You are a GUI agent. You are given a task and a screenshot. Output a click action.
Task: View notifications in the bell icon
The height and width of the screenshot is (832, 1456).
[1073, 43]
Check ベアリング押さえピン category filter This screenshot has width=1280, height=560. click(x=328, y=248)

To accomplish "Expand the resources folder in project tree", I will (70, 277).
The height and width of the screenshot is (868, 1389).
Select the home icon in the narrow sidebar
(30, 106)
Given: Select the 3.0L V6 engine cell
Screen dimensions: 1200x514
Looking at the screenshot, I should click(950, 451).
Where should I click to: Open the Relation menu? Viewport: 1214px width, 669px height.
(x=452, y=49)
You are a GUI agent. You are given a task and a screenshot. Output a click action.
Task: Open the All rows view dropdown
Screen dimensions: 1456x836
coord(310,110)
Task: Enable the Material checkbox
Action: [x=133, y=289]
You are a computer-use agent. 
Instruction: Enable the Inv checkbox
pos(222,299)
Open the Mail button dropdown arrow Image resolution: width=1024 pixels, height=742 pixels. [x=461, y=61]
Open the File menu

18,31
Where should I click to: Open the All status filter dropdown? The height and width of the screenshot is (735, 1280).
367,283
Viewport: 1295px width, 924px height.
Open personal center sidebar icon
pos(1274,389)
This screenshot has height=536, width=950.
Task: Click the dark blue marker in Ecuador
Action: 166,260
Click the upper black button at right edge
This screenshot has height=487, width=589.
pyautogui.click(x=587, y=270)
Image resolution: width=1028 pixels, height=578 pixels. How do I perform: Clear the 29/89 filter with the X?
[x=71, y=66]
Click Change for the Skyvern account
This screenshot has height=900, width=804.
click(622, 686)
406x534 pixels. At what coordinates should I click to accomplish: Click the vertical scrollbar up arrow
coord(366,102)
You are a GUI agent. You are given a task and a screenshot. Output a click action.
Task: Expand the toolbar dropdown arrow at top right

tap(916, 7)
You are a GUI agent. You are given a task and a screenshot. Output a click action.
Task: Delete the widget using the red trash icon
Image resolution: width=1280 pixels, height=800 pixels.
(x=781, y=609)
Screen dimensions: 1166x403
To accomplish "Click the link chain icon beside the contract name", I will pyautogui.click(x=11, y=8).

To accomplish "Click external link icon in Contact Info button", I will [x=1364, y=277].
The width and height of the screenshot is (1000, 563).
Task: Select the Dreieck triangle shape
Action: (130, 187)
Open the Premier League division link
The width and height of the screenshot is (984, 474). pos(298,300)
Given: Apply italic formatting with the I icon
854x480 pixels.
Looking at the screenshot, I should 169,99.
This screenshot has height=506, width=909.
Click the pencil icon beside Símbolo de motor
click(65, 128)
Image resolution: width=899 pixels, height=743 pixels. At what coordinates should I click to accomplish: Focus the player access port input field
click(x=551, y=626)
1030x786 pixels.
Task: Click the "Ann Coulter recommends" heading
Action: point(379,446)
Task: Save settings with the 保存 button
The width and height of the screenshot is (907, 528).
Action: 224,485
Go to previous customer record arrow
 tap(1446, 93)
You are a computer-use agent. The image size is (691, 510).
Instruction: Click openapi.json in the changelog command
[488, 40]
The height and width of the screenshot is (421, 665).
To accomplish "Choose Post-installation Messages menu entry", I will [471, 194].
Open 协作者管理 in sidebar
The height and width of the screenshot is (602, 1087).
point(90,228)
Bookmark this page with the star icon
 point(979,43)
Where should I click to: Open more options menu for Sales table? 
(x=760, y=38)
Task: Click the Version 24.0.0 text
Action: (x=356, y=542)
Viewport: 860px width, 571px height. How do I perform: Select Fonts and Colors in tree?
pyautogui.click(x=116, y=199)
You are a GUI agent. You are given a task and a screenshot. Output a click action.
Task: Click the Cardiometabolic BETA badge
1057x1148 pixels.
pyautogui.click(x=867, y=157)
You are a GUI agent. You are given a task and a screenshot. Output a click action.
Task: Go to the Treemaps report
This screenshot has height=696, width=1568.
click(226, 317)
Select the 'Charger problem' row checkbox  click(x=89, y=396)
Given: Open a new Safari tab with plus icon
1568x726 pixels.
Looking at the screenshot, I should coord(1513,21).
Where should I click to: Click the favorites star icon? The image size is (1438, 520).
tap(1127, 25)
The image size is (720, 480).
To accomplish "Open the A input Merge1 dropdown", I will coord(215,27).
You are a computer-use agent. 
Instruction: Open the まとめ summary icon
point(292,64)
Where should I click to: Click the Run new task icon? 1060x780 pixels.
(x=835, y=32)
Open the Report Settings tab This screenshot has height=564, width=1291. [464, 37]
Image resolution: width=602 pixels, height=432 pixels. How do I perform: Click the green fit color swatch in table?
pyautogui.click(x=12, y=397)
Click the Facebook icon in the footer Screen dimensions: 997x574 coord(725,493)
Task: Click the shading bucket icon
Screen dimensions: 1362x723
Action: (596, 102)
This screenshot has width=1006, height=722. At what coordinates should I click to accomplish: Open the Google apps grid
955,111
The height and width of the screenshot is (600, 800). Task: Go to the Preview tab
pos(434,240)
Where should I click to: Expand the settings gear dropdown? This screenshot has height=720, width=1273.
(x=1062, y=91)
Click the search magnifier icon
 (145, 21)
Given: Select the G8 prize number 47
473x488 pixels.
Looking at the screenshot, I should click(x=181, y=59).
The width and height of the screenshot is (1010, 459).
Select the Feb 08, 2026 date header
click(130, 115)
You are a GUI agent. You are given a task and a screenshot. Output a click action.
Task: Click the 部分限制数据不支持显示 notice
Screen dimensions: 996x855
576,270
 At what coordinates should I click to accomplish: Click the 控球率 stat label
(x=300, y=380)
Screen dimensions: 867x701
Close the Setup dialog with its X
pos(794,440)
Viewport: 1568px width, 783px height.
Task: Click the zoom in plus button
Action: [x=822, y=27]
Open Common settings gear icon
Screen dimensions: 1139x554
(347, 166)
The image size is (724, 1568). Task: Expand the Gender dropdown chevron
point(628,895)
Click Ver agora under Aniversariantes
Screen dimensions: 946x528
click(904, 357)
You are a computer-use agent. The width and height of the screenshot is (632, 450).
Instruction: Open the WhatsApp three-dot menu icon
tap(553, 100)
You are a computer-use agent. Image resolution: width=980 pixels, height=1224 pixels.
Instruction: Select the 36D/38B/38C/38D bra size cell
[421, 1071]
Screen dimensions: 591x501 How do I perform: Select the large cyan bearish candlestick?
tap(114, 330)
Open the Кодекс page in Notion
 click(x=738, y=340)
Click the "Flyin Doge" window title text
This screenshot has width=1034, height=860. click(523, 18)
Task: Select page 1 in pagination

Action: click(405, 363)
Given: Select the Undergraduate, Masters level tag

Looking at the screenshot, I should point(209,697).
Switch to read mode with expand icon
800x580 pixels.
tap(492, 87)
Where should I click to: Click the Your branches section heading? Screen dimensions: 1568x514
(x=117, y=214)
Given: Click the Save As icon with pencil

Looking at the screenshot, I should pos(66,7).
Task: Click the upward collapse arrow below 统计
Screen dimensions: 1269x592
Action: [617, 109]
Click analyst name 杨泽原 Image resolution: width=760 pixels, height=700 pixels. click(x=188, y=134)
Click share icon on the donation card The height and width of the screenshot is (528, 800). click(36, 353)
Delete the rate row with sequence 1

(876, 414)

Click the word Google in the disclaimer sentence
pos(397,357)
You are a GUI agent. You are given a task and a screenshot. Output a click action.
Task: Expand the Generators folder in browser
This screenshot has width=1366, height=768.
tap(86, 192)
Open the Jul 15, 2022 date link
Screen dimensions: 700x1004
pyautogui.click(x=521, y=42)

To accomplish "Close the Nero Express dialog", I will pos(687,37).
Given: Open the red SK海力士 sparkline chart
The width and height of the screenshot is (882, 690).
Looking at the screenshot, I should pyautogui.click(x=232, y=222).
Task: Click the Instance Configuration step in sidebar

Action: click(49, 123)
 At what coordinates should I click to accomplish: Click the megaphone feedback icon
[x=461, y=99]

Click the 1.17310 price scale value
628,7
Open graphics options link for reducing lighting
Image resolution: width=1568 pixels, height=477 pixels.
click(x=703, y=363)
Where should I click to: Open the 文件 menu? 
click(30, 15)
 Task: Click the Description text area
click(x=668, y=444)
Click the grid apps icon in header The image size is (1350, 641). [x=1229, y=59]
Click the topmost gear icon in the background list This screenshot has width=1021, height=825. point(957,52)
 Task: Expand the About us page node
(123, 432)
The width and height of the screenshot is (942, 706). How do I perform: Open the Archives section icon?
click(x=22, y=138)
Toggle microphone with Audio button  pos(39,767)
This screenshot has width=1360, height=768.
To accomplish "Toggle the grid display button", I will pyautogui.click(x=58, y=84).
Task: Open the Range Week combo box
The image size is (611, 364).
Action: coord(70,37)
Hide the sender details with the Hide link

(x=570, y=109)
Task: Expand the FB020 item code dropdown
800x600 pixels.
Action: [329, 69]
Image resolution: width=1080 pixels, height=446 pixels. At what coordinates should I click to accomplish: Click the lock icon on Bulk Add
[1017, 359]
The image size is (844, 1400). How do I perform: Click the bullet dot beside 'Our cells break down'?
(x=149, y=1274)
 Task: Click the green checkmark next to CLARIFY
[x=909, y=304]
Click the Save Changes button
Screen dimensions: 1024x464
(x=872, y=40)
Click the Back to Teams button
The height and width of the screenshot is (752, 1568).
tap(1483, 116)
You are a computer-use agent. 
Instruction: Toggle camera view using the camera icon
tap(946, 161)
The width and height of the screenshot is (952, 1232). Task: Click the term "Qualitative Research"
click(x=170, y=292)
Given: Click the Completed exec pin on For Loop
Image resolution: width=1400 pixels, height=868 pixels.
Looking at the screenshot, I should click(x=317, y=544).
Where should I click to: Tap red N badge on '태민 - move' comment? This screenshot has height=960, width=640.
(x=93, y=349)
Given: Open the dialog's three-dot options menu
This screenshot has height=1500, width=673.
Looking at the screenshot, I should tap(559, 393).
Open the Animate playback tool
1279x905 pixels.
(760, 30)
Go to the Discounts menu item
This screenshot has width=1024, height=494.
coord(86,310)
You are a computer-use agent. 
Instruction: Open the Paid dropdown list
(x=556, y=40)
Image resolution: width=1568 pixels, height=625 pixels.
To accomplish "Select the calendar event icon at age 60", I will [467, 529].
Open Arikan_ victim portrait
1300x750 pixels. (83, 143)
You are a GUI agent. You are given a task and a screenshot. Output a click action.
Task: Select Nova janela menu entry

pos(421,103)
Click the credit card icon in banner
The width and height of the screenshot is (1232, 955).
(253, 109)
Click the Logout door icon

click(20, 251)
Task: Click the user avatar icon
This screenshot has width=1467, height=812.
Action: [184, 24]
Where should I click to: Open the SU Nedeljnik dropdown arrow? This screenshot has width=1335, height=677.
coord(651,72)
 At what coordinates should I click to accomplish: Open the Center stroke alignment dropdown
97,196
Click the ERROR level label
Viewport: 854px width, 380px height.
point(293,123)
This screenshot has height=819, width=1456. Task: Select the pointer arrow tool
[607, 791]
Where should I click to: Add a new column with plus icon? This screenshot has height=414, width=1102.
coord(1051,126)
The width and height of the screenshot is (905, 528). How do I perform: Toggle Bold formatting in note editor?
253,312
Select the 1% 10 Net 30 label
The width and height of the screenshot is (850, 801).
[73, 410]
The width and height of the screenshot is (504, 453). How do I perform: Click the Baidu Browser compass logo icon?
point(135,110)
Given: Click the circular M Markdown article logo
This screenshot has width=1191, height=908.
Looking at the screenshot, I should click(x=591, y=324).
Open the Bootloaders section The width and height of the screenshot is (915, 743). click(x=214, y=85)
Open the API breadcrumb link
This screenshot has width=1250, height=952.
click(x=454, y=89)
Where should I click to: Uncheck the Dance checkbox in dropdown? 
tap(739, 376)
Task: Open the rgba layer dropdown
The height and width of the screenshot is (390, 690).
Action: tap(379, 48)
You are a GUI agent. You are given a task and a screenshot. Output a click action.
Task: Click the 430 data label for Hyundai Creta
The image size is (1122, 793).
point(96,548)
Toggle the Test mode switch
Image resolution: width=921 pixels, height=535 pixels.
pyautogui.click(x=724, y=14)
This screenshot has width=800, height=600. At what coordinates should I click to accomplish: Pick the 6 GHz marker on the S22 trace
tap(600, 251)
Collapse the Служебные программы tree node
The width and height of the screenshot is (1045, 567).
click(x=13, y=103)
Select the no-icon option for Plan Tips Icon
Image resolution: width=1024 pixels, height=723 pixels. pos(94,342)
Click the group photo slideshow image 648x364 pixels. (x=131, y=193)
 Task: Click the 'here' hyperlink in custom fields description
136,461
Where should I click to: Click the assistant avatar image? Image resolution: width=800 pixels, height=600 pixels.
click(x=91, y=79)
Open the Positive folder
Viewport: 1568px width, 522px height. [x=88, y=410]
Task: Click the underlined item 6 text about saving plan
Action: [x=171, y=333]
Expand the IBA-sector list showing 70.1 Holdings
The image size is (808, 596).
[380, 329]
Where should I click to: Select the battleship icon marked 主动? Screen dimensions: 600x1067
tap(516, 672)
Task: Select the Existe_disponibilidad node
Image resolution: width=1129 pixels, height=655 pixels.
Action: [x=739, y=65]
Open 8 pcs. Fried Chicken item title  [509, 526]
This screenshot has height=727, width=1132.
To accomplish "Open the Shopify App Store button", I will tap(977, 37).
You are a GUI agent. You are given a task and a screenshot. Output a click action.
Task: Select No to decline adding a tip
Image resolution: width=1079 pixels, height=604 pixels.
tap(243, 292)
++++++++
What this task involves >>
In the listing above, the line containing "Where should I click to: Select" and all lines after it are to be restated word for word.

Result below >>
Where should I click to: Select the battleship icon marked 主动? Screen dimensions: 600x1067
tap(516, 672)
Task: Select the Existe_disponibilidad node
Image resolution: width=1129 pixels, height=655 pixels.
Action: [x=739, y=65]
Open 8 pcs. Fried Chicken item title  [509, 526]
This screenshot has height=727, width=1132.
To accomplish "Open the Shopify App Store button", I will tap(977, 37).
You are a GUI agent. You are given a task and a screenshot. Output a click action.
Task: Select No to decline adding a tip
Image resolution: width=1079 pixels, height=604 pixels.
tap(243, 292)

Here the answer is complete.